DESCRIPTION OF THE TASK ::
Retype the data below in full, keeping every character as it is.

AVAILABLE RECORDS ::

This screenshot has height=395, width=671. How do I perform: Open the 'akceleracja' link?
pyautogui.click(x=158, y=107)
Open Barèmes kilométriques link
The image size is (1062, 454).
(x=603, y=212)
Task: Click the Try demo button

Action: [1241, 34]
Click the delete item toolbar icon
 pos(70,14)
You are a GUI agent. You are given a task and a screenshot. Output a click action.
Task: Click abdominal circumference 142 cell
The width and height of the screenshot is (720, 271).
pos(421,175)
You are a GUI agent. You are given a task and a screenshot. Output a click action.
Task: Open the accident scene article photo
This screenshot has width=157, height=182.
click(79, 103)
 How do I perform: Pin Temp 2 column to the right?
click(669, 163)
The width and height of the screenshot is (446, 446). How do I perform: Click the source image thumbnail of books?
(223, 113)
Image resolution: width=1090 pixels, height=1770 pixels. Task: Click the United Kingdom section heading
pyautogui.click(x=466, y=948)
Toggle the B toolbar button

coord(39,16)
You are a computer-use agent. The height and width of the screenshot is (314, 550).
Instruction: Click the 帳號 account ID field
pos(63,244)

ANSWER ::
This screenshot has height=395, width=671. How do I perform: Open the 'akceleracja' link?
pyautogui.click(x=158, y=107)
Open Barèmes kilométriques link
The image size is (1062, 454).
(x=603, y=212)
Task: Click the Try demo button

Action: [1241, 34]
Click the delete item toolbar icon
 pos(70,14)
You are a GUI agent. You are given a task and a screenshot. Output a click action.
Task: Click abdominal circumference 142 cell
The width and height of the screenshot is (720, 271).
pos(421,175)
You are a GUI agent. You are given a task and a screenshot. Output a click action.
Task: Open the accident scene article photo
This screenshot has width=157, height=182.
click(79, 103)
 How do I perform: Pin Temp 2 column to the right?
click(669, 163)
The width and height of the screenshot is (446, 446). How do I perform: Click the source image thumbnail of books?
(223, 113)
Image resolution: width=1090 pixels, height=1770 pixels. Task: Click the United Kingdom section heading
pyautogui.click(x=466, y=948)
Toggle the B toolbar button

coord(39,16)
You are a computer-use agent. The height and width of the screenshot is (314, 550).
Instruction: Click the 帳號 account ID field
pos(63,244)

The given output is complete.